Entries on target coordinates:
____________
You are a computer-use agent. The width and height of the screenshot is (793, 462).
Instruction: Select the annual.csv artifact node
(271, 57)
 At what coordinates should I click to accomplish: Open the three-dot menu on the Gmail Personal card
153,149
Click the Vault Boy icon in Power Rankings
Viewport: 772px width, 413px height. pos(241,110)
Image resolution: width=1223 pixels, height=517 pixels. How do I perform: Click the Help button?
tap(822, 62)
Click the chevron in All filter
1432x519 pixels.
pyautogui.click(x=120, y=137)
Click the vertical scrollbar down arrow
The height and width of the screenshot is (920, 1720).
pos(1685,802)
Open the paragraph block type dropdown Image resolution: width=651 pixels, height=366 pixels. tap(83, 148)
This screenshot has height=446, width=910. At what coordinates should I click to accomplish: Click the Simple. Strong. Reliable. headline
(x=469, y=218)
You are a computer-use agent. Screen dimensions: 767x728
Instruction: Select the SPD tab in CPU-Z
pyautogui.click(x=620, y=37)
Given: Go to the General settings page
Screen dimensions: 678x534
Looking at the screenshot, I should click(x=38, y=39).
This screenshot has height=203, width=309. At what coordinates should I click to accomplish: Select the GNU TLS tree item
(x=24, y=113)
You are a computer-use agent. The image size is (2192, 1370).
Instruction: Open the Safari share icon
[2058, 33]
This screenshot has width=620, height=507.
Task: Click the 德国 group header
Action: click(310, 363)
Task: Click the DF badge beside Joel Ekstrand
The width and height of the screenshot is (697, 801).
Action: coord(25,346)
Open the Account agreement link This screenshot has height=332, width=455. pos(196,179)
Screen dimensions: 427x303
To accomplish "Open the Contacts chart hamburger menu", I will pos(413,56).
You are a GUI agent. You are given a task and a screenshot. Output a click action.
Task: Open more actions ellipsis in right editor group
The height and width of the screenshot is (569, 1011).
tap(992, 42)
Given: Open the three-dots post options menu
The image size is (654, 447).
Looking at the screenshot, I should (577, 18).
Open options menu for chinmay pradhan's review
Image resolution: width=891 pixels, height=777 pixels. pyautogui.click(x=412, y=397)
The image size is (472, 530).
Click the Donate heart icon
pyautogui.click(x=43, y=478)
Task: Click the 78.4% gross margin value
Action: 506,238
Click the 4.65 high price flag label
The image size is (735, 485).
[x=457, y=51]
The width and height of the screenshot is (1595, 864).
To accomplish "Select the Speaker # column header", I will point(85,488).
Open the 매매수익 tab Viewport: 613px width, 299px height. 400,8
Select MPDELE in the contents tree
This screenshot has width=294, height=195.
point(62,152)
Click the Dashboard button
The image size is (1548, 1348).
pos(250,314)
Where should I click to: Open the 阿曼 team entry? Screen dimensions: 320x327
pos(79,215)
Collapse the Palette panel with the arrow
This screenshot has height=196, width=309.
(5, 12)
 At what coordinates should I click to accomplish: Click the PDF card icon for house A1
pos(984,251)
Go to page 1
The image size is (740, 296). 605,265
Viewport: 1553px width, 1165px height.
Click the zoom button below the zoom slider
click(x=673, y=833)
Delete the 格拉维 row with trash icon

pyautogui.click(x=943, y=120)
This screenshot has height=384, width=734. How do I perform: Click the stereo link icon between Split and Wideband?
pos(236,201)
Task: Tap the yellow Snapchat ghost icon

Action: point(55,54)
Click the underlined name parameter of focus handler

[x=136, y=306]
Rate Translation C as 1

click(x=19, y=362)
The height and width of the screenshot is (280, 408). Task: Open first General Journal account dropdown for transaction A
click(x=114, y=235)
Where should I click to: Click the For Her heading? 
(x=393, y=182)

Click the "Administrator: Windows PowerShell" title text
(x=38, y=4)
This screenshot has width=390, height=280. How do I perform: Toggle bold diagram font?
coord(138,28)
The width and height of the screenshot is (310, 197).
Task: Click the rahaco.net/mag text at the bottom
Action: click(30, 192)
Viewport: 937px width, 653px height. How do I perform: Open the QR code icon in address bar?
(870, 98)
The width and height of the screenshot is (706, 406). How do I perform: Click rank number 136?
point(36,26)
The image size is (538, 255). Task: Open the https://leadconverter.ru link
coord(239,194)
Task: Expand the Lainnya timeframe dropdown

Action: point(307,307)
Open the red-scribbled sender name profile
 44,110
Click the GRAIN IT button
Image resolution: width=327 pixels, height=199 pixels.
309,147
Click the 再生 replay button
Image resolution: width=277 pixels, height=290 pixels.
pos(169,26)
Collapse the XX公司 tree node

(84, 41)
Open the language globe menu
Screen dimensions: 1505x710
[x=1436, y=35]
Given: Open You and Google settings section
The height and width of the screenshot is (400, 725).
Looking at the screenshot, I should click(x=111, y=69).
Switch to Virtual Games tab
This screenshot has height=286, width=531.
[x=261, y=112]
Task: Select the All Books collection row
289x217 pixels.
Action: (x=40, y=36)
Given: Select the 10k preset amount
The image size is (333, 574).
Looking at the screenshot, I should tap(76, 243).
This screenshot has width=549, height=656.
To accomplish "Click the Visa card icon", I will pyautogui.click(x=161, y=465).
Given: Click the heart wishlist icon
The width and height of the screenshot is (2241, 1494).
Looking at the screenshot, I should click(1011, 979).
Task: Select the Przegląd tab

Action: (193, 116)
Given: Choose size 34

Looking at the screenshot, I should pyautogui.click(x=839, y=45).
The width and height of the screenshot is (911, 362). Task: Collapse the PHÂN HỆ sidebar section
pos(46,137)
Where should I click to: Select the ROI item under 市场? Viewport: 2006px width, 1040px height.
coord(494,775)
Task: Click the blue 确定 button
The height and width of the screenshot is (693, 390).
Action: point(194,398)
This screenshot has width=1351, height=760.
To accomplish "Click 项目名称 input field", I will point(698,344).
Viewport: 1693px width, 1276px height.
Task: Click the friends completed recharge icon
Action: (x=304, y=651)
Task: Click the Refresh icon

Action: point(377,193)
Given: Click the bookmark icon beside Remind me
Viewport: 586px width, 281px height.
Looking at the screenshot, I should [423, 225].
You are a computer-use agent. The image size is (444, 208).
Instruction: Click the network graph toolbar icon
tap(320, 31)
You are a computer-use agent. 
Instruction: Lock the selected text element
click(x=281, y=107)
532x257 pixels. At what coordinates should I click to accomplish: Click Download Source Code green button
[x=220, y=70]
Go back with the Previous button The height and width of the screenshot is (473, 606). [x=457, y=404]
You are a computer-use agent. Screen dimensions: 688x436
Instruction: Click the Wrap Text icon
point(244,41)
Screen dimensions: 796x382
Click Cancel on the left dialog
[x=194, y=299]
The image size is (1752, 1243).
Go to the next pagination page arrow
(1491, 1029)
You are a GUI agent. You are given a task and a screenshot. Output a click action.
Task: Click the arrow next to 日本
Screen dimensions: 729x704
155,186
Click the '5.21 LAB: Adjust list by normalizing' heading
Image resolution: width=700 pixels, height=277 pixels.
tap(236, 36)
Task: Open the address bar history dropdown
____________
Reproduce verbatim every row from the line containing "Viewport: 937px width, 653px" down through the line containing "Looking at the screenshot, I should tap(76, 243).", including both of those lines.

RESPONSE TO THE TASK:
Viewport: 937px width, 653px height. How do I perform: Open the QR code icon in address bar?
(870, 98)
The width and height of the screenshot is (706, 406). How do I perform: Click rank number 136?
point(36,26)
The image size is (538, 255). Task: Open the https://leadconverter.ru link
coord(239,194)
Task: Expand the Lainnya timeframe dropdown

Action: point(307,307)
Open the red-scribbled sender name profile
 44,110
Click the GRAIN IT button
Image resolution: width=327 pixels, height=199 pixels.
309,147
Click the 再生 replay button
Image resolution: width=277 pixels, height=290 pixels.
pos(169,26)
Collapse the XX公司 tree node

(84, 41)
Open the language globe menu
Screen dimensions: 1505x710
[x=1436, y=35]
Given: Open You and Google settings section
The height and width of the screenshot is (400, 725).
Looking at the screenshot, I should click(x=111, y=69).
Switch to Virtual Games tab
This screenshot has height=286, width=531.
[x=261, y=112]
Task: Select the All Books collection row
289x217 pixels.
Action: (x=40, y=36)
Given: Select the 10k preset amount
The image size is (333, 574).
Looking at the screenshot, I should tap(76, 243).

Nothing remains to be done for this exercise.